Control is managed through a switch, which can be a standard wall switch wired before the driver on the 120V side, or an inline switch or dimmer placed after the driver on the low-voltage side. For hardwired installations, 14-gauge or 12-gauge wire is used for the 120V line-side connections, feeding power into a junction box or the driver’s input terminals. These connections are secured using wire nuts, which are insulating caps twisted onto the stripped ends of conductors.
The low-voltage side uses smaller gauge wire or proprietary quick-connect cables between the driver’s output and the light fixtures. These connections often use terminal blocks or specialized push-in connectors, allowing for efficient assembly without wire nuts. A separate ground wire provides a path for fault current, which is a necessary safety measure for the 120V input side of the driver or fixture.
Interpreting Common Connection Schematics
Understanding the schematic requires recognizing the flow of power and the relationship between the components, which is typically a parallel wiring configuration. In a parallel circuit, each light fixture receives the full system voltage directly from the LED driver. This configuration ensures that if one light fixture fails or is disconnected, the remaining lights continue operating.
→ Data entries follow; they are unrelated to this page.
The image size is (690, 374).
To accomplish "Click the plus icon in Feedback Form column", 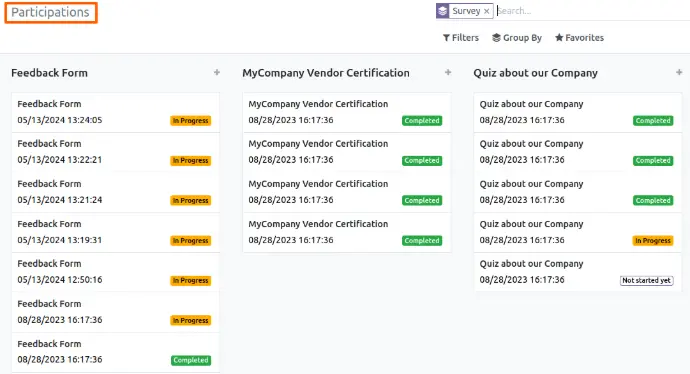I will click(x=217, y=73).
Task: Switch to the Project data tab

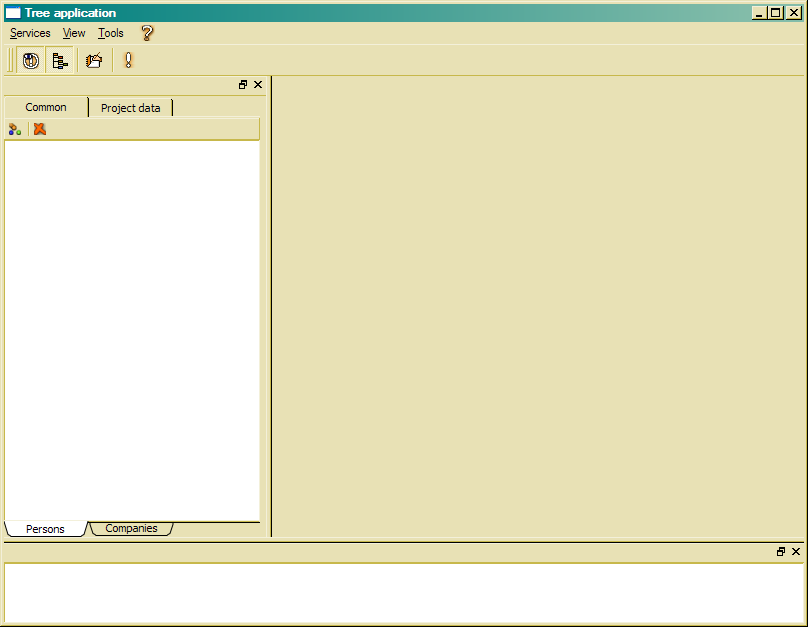Action: [x=130, y=108]
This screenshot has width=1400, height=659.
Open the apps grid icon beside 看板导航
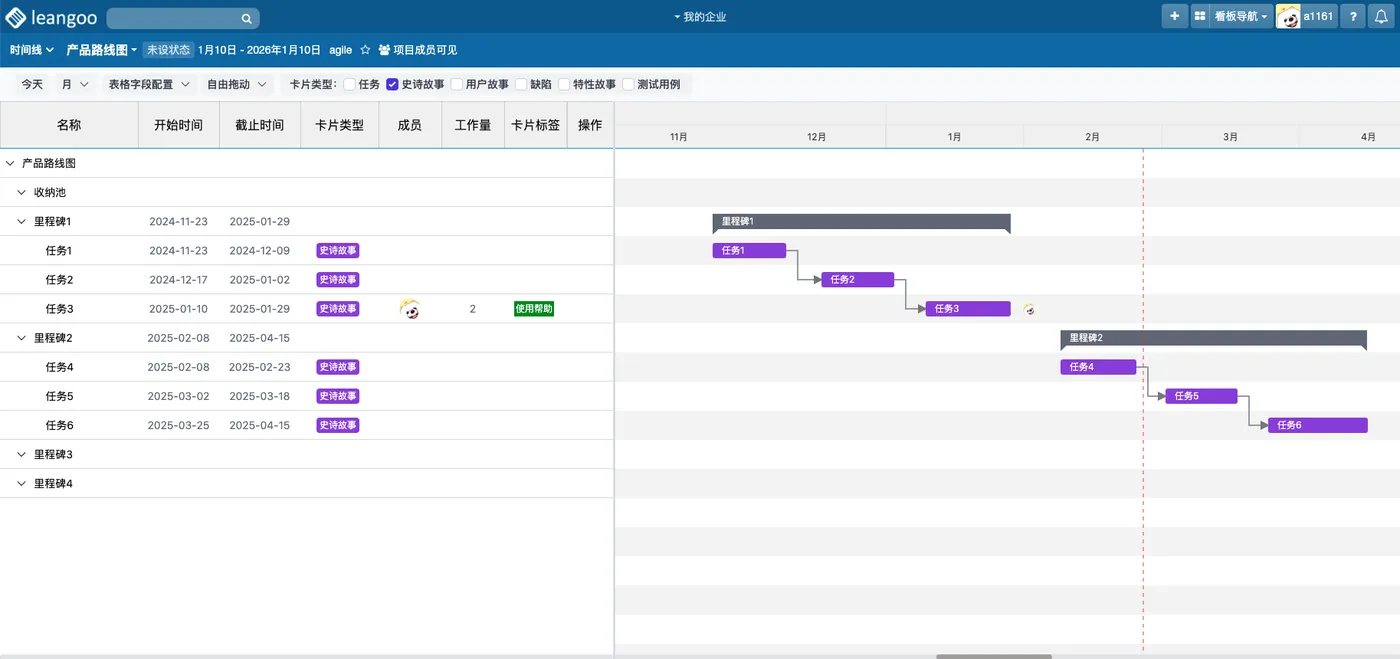pyautogui.click(x=1199, y=16)
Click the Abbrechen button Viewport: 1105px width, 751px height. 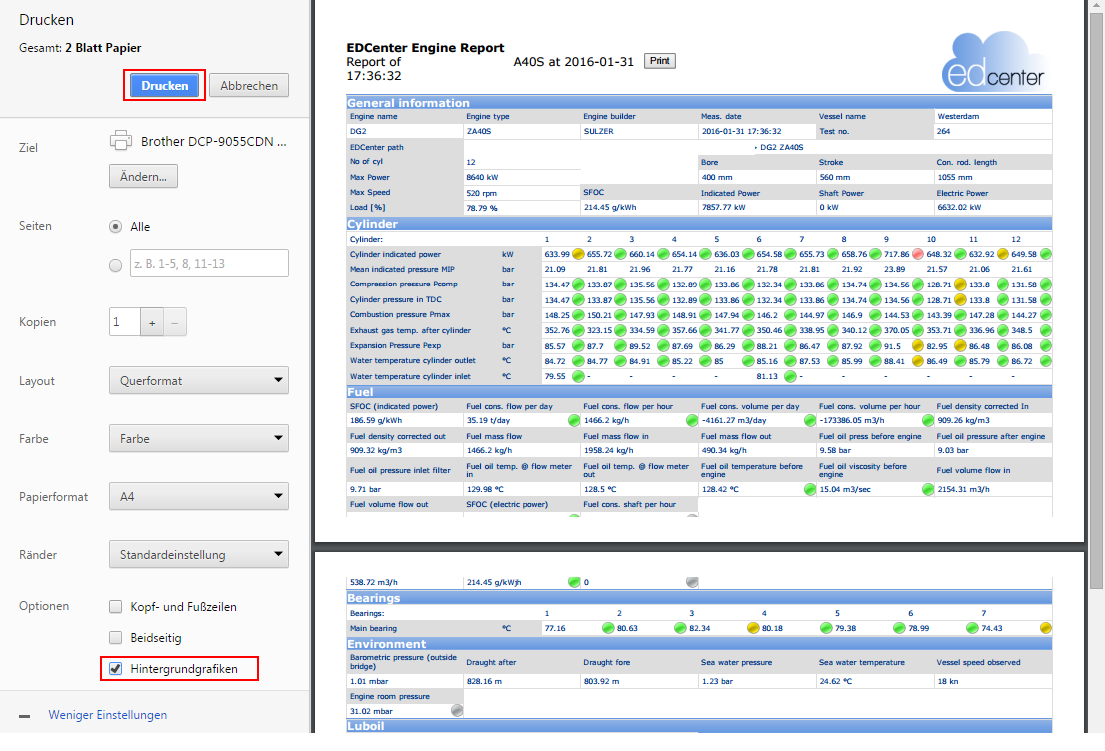249,86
The diagram shows the 120V line-side power flowing from the electrical panel, through a wall switch, and into the input side of the LED driver. The driver’s output side carries the reduced 12V or 24V DC power, which then branches out to feed the individual light fixtures. In parallel wiring, the positive lead from the driver connects to the positive terminal of every light, and the negative lead connects to every negative terminal.
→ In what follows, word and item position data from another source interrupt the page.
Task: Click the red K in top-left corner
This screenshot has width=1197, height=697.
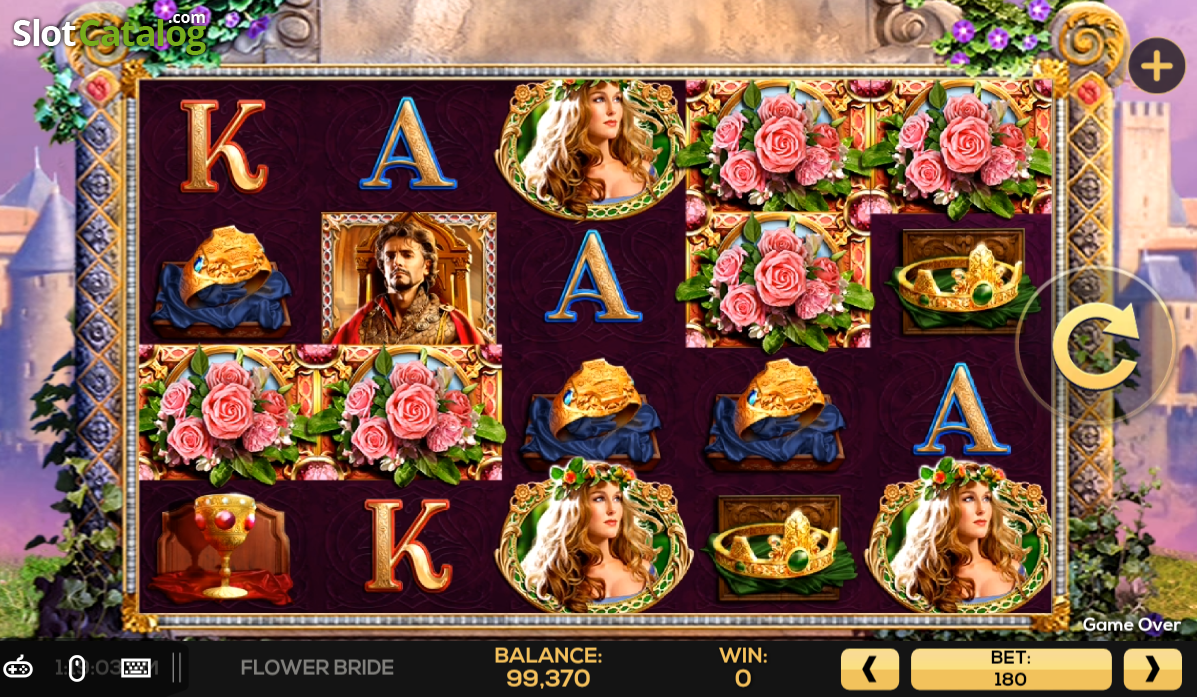Action: 224,145
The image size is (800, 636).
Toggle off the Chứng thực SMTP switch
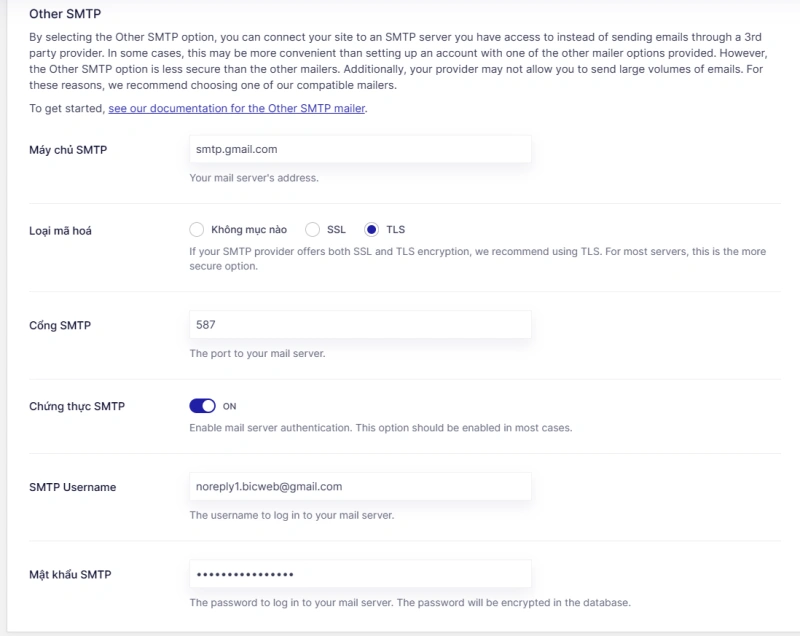(x=203, y=406)
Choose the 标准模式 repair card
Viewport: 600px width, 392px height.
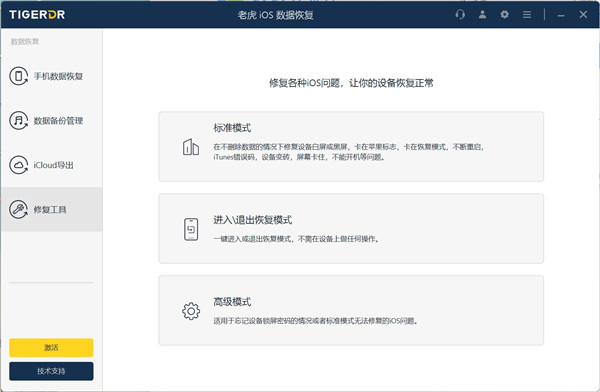coord(351,146)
A less common configuration involves connecting the fixtures end-to-end, or “daisy-chaining,” where the output of the first fixture feeds the input of the second. While this simplifies wire runs, it forces the current through the wiring of preceding lights, creating a voltage drop. This voltage drop leads to noticeably dimmer lights at the end of the chain furthest from the power source. The parallel configuration, often achieved using a splitter block, remains the preferred method for consistent light output.
Step-by-Step Wiring Procedures
The physical wiring process begins by confirming the power is off using the circuit breaker and verifying zero current with a voltage tester. The wiring path involves running the 120V wire to the location where the LED driver will be mounted. The driver’s input side is hardwired into the 120V supply, connecting the black (hot) wire to the hot terminal and the white (neutral) wire to the neutral terminal, securing connections with wire nuts or terminal screws.
The low-voltage wiring extends from the driver’s output terminals to the light fixtures. Wires are routed through small holes drilled discreetly between cabinets or along the cabinet frames to connect each fixture. When splicing low-voltage wires, the positive and negative conductors must be consistently matched to maintain polarity, using wire nuts or quick-connect fittings.
After all fixtures are connected beneath the cabinets, the driver is mounted in its hidden location, and any excess low-voltage wiring is tucked away. The wall switch is wired into the 120V line before the driver, completing the control circuit. After a final inspection to ensure all connections are tight, the power can be restored at the circuit breaker to test the system.